The sponsor cannot issue Form DS-2019 — the certificate of eligibility the participant needs to apply for a J-1 visa — until the DS-7002 is fully completed and signed.1eCFR. 22 CFR 62.22 – Trainees and Interns Once the sponsor approves the training plan and issues the DS-2019, the participant takes both documents to their U.S. embassy or consulate visa interview. Trainee and intern visa applicants must present the executed Form DS-7002 along with the DS-2019 and other supporting documents when applying for the visa.7BridgeUSA. Interviews and Documents
Keep a clean, printed copy of the DS-7002 with all signatures for the interview. Consular officers may review the training plan to confirm that the placement genuinely qualifies as a training or internship program rather than regular employment.
The DS-7002 includes fields for whether the participant will receive wages, a stipend, or non-monetary compensation such as housing or meals.4U.S. Department of State. DS-7002 Training/Internship Placement Plan The federal regulations do not set a minimum wage for J-1 trainees or interns specifically, but they do require that participants have sufficient finances to support themselves for the entire program, including housing and living expenses.1eCFR. 22 CFR 62.22 – Trainees and Interns
Whether federal minimum wage applies depends on the Fair Labor Standards Act’s “primary beneficiary test.” The Department of Labor uses seven factors to determine whether an intern at a for-profit employer is an employee entitled to minimum wage and overtime. These factors examine whether the internship is tied to formal education, whether the intern displaces paid employees, and whether both parties understand there is no expectation of compensation, among other considerations. No single factor controls — courts look at the overall circumstances.8U.S. Department of Labor. Internship Programs Under The Fair Labor Standards Act In practice, most J-1 host organizations pay at least minimum wage to avoid legal risk, and many sponsors strongly encourage or require it.

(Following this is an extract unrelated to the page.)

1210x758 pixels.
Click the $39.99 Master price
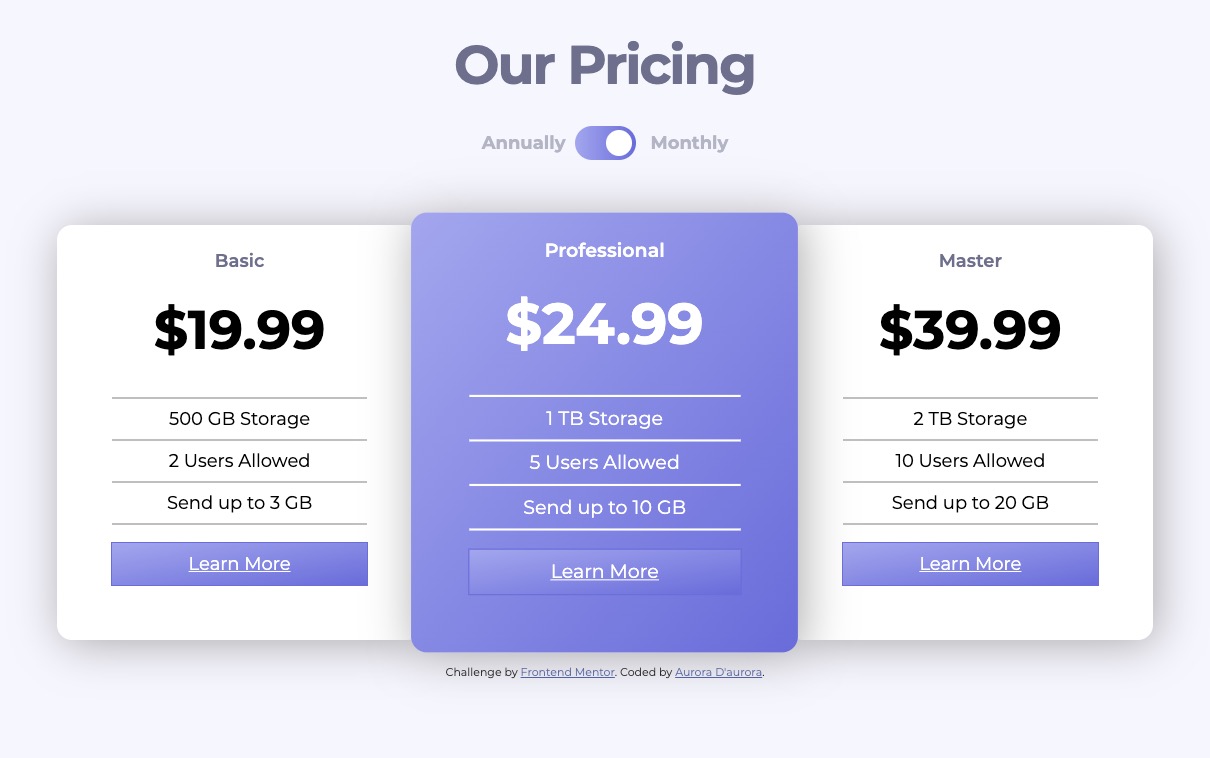pos(970,330)
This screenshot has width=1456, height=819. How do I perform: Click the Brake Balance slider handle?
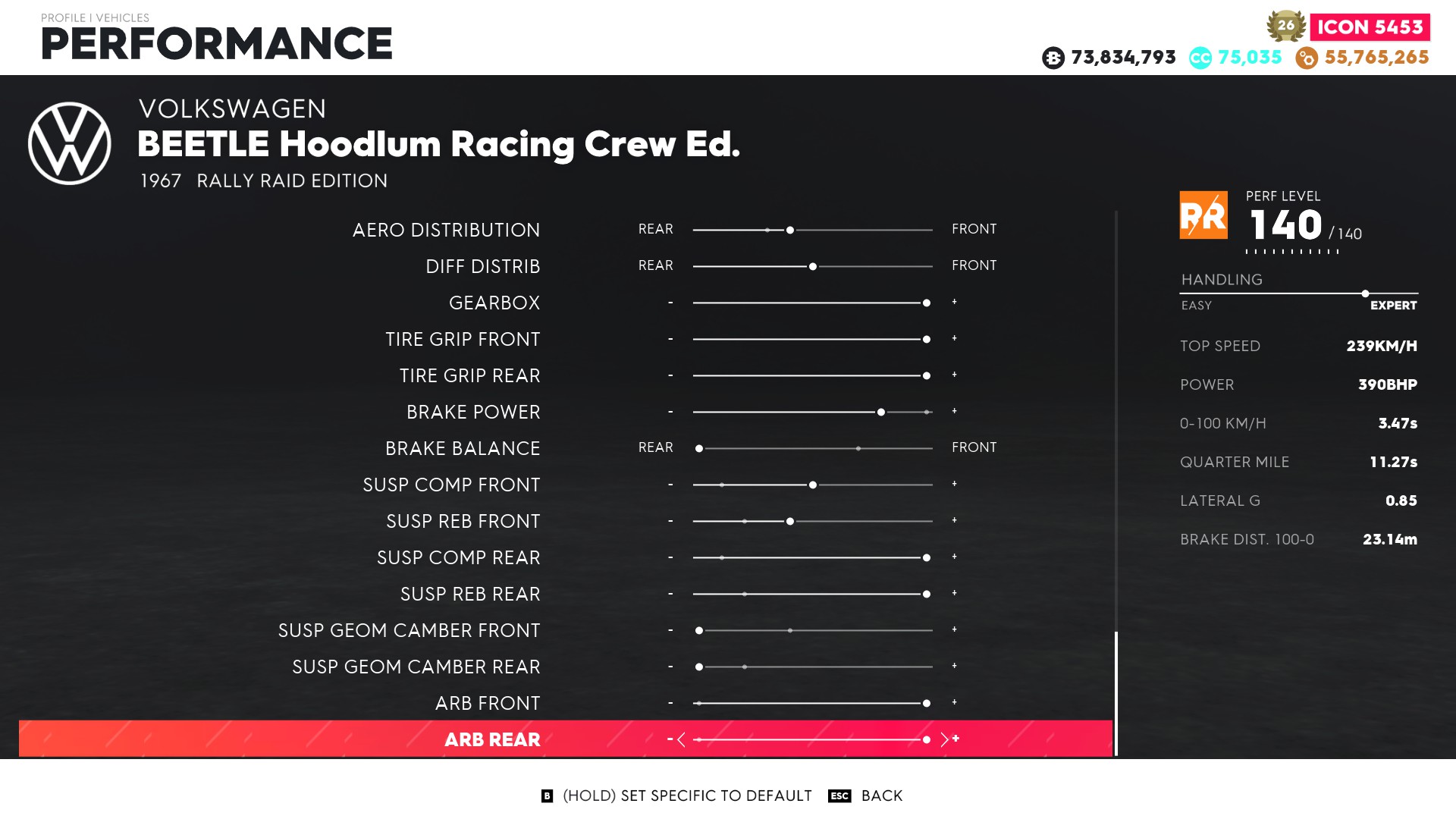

All J-1 exchange visitors are expected to participate in predominantly in-person activities. The Department of State ended COVID-era remote-work flexibilities effective July 1, 2023. Some J-1 categories (research scholars, professors) are permitted limited remote work — up to the equivalent of 40 percent of their time — but trainee and intern programs are structured around on-site learning at the host organization. If your training plan describes remote tasks, keep them minimal and clearly tied to a broader in-person learning objective.
If the training plan needs to change after approval — a new supervisor, different department rotations, adjusted dates — the host organization must report changes to the sponsor promptly. A significant change to the program may require a new DS-7002. If you need to extend the program within the maximum allowed duration, the regulation requires a fully completed and executed new Form DS-7002 documenting the need for the extension.1eCFR. 22 CFR 62.22 – Trainees and Interns
The consequences of running a program that deviates from the approved plan are real. Violations can result in termination of the program and disqualification of the host organization from future participation in the Exchange Visitor Program. Sponsors are responsible for monitoring host organizations throughout the program, so a training plan that looks good on paper but bears no resemblance to the participant’s actual experience will eventually surface during evaluations or site visits.